South Korea managed to restrict the influence of financial coercion on the competitiveness of its key high-tech industries. For instance, though Samsung’s smartphone gross sales disintegrated in China, the corporate maintained and even elevated its place in world markets as a consequence of its competitiveness. Fairly than getting caught up in extreme worry of financial coercion or bother within the Chinese language market, this instance reveals it’s efficient to hold out proactive financial statecraft and worldwide cooperation with like-minded international locations.
Each South Korea and Germany are confronted with a fancy scenario requiring coverage changes to steadiness financial safety and alternatives. Regardless of the rising dangers, it isn’t fascinating to magnify the fears, as it’s more likely to result in expensive overreaction. In an effort to deepen and increase financial safety cooperation, South Korea and Germany ought to begin by cultivating mutual understanding of their respective financial safety methods and sharing experiences in addressing strategic challenges.
First, South Korea and Germany ought to share finest practices and classes realized with a view to maximize the synergies of cooperation based mostly on their complementarities. This initiative would foster the alternate of finest practices and insights gleaned from navigating strategic challenges such because the China-U.S. strategic competitors, the COVID-19 pandemic, and up to date provide chain disruptions affecting transport.
Second, South Korea and Germany ought to pursue strategic cooperation that goes past particular person industries and aligns with their broader nationwide methods. Each ought to increase conventional S&T cooperation to high-tech industries resembling semiconductors, batteries, vehicles, and synthetic intelligence (AI). For instance, South Korean giants resembling Samsung Electronics and SK Hynix possess main AI chip manufacturing capabilities, which creates pure synergies for collaboration with German corporations.
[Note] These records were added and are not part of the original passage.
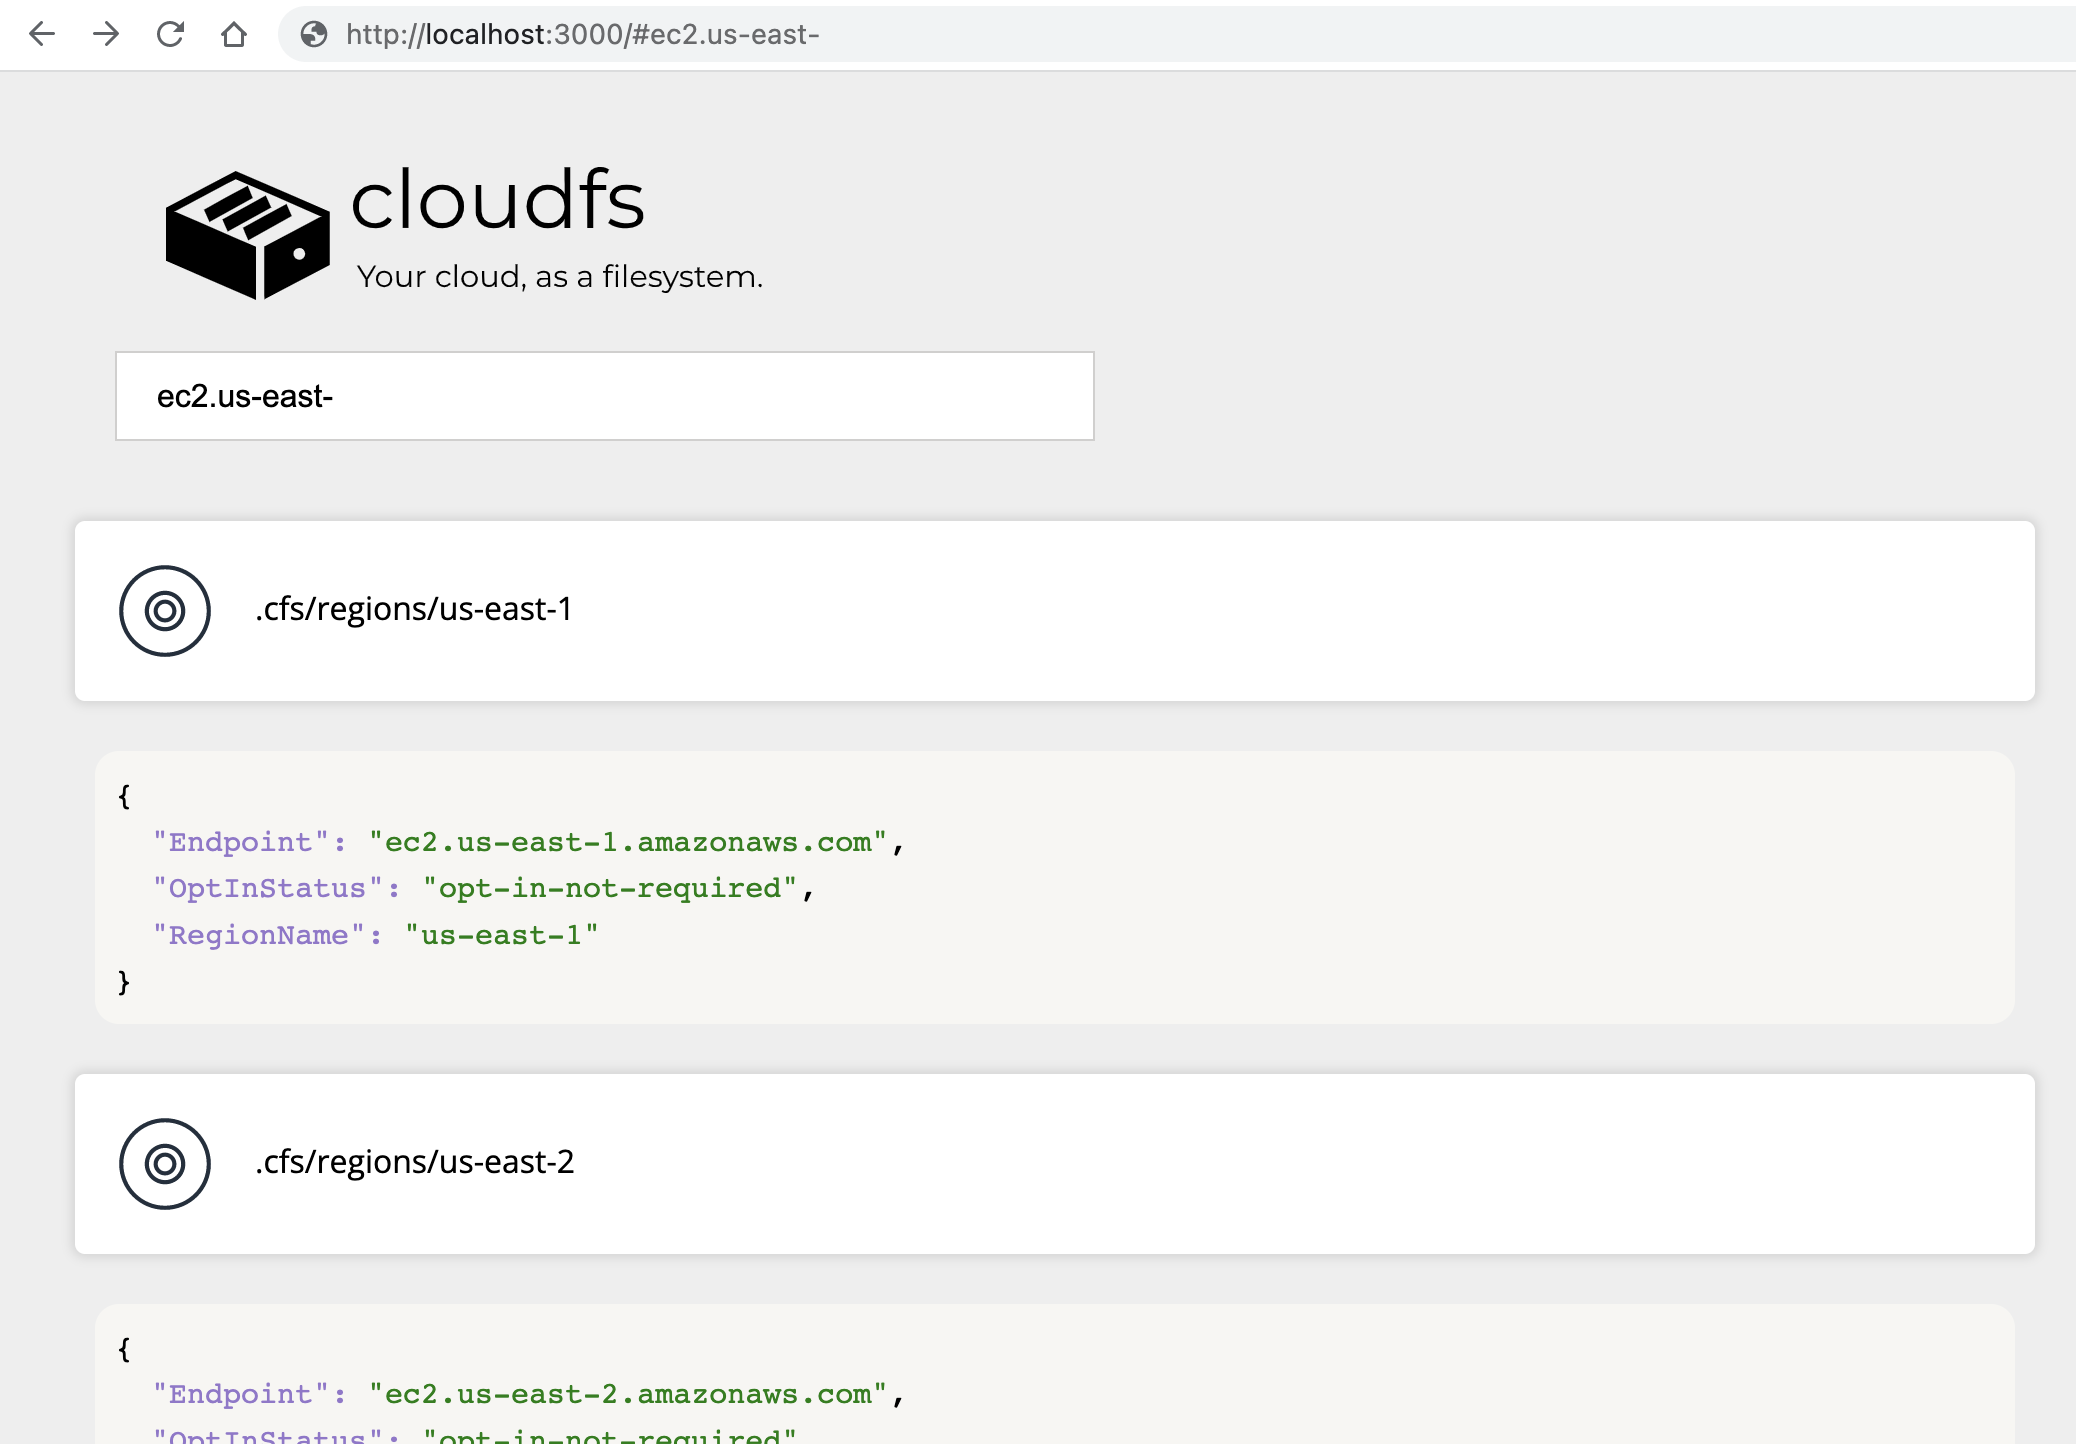This screenshot has height=1444, width=2076.
Task: Click the cloudfs box logo
Action: click(247, 235)
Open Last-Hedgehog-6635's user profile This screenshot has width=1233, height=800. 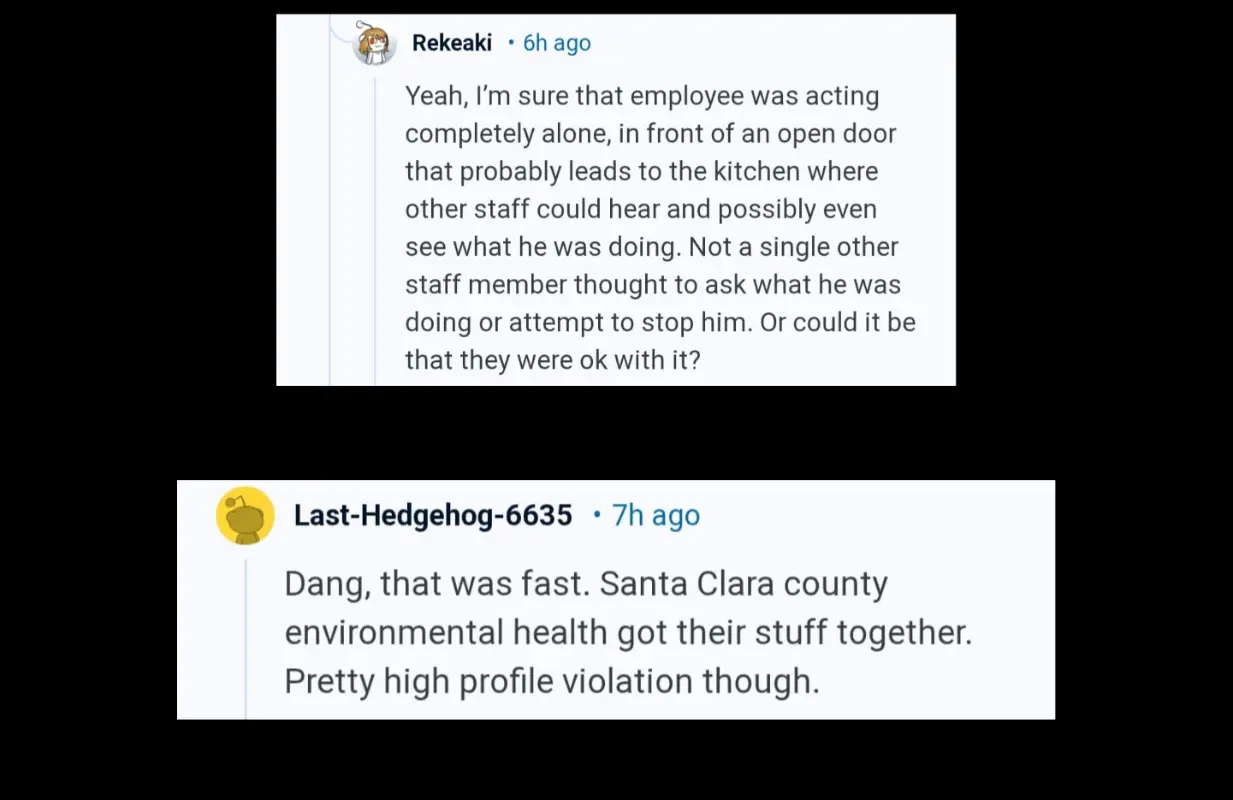[x=433, y=515]
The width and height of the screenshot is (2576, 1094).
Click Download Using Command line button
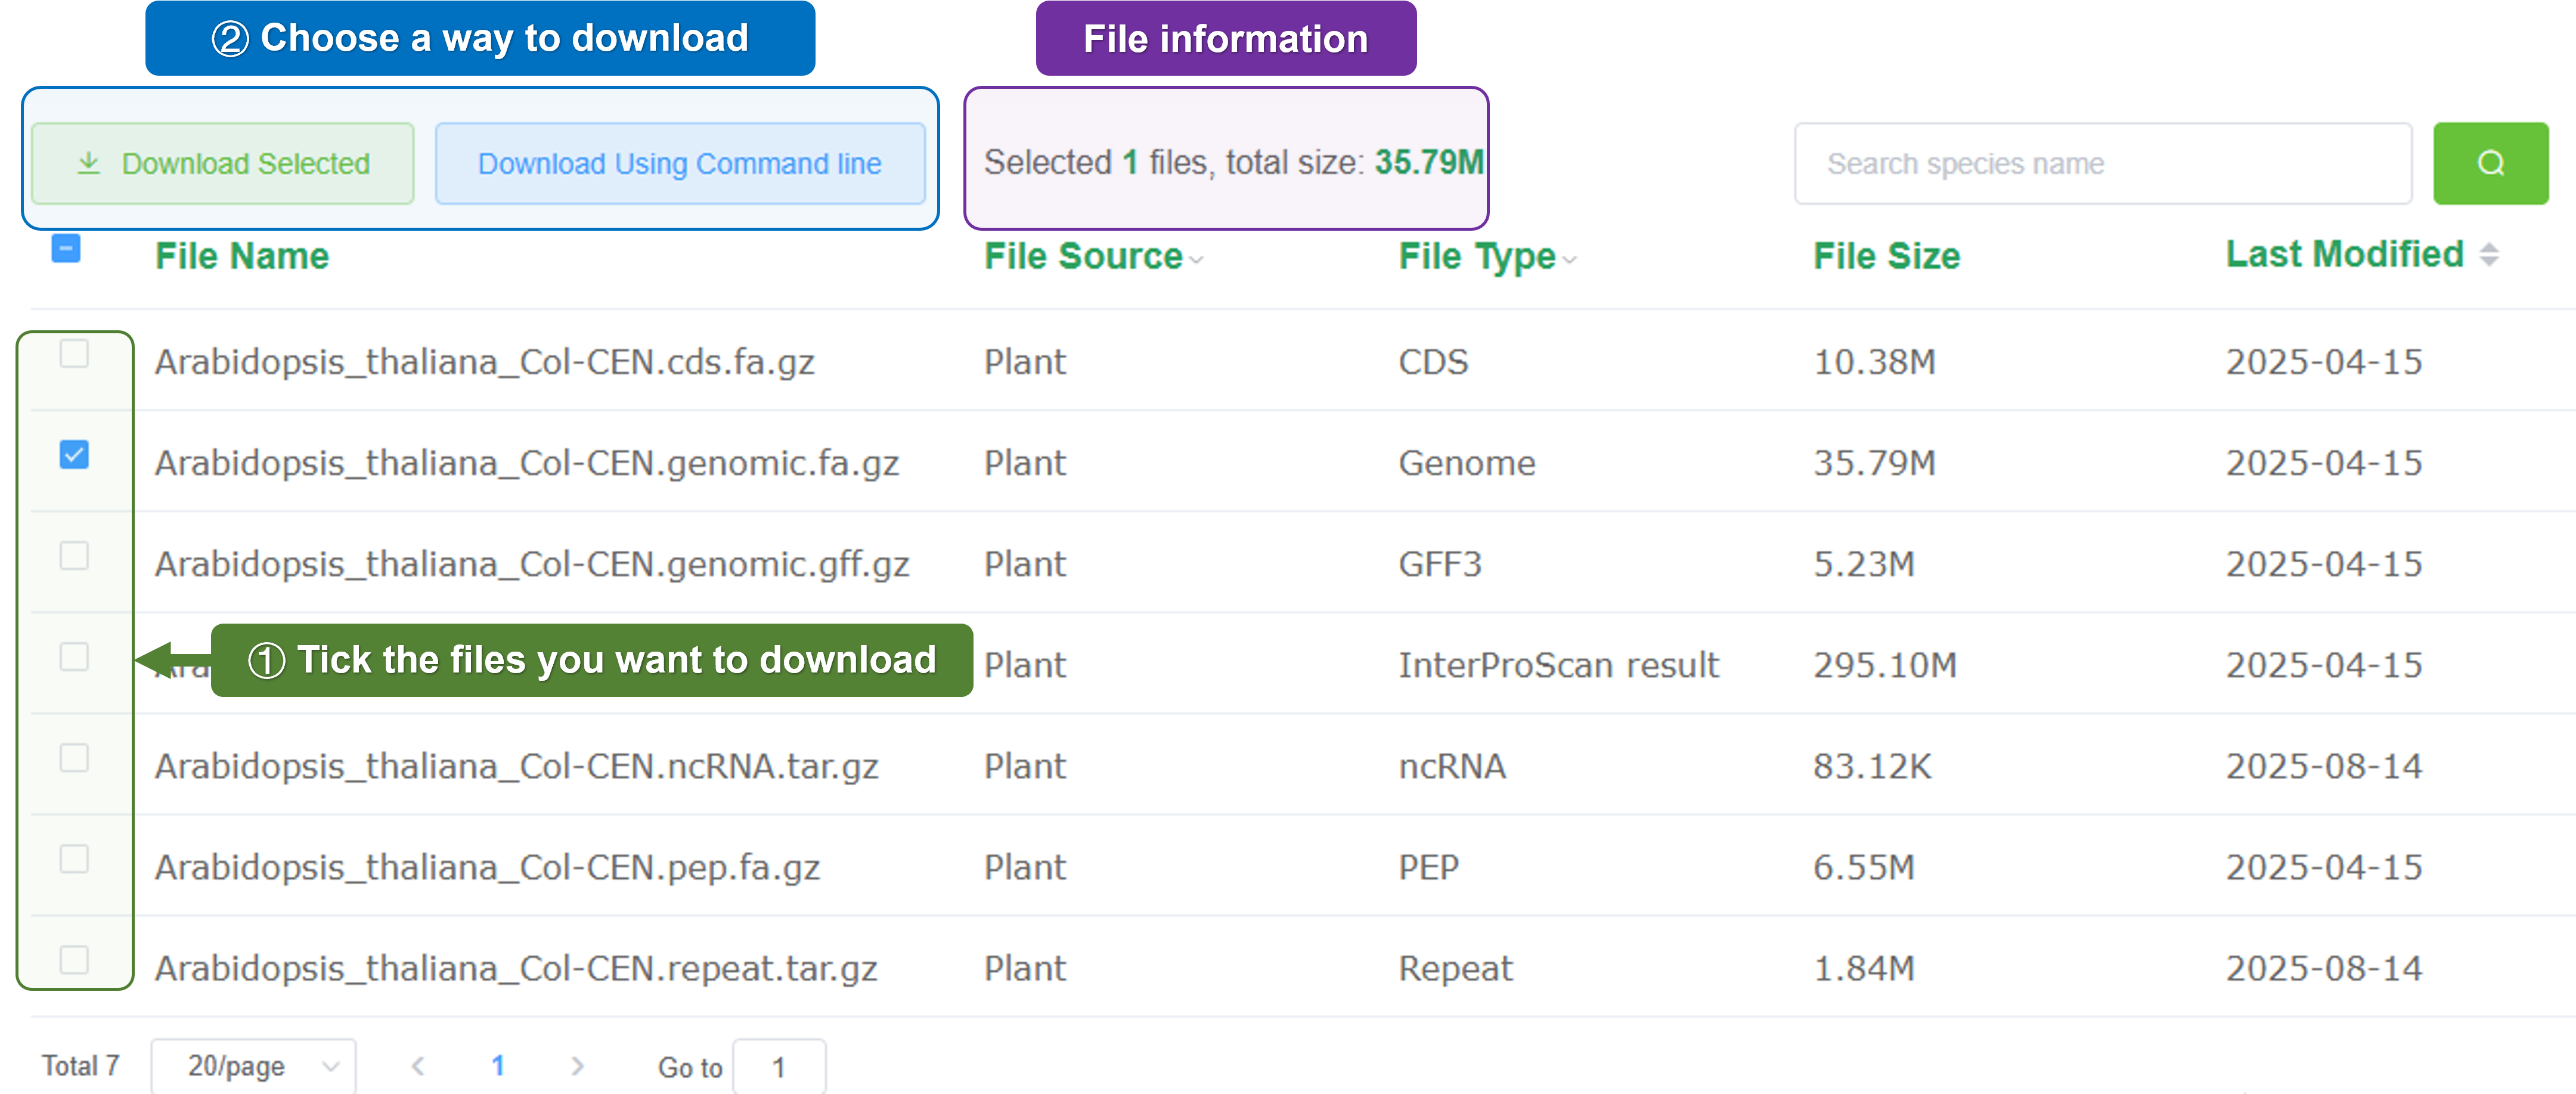[x=679, y=163]
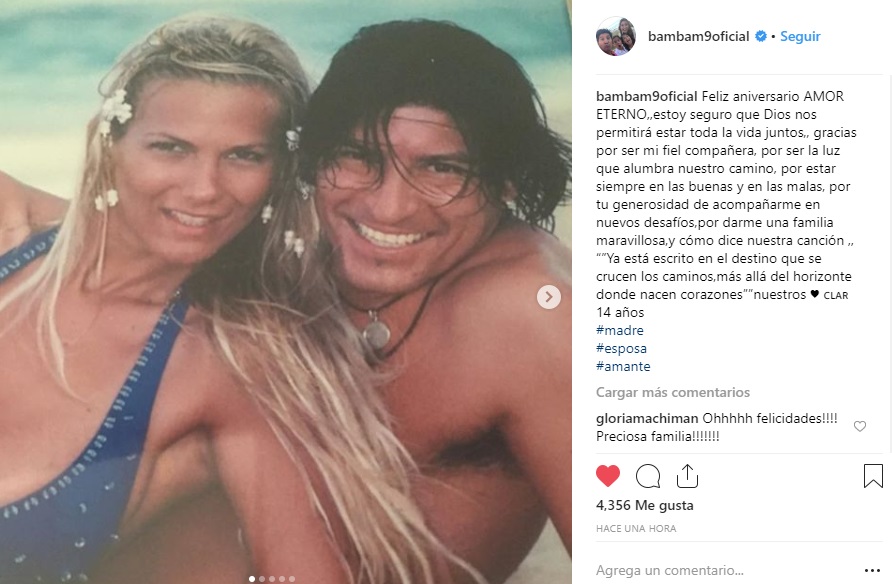Follow the account via Seguir
This screenshot has width=892, height=584.
800,36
Third, South Korea and Germany can use bilateral cooperation as a platform to advertise regional cooperation between Asia and Europe. The transnational nature of financial safety challenges requires a worldwide response. Collectively selling regional cooperation in Asia can facilitate diversification by coordinating on creating different industrial clusters in extremely uncovered areas which had been recognized by its corporations.
Increasing cooperation with South Korea may also help foster coverage change in Germany by focusing much less on regulation and restrictions on corporations as an indicator of financial safety and as a substitute present new alternatives for corporations. There’s a realization in Germany that change is required, however coverage implementation remains to be fairly gradual and too typically pushed by worry of Chinese language retaliation. De-risking stays primarily an idea that focuses on defensive measures and its effectiveness is restrained by tensions between authorities and firms.
South Korea, with a far bigger publicity to the Chinese language financial system, offers some pragmatic classes find a coverage response that’s centered round financial competitiveness as a key function for improved financial safety. Stronger Germany-South Korea cooperation in financial safety may assist foster stronger competitiveness of each international locations’ corporations and assist resist insurance policies that threat over-securitization.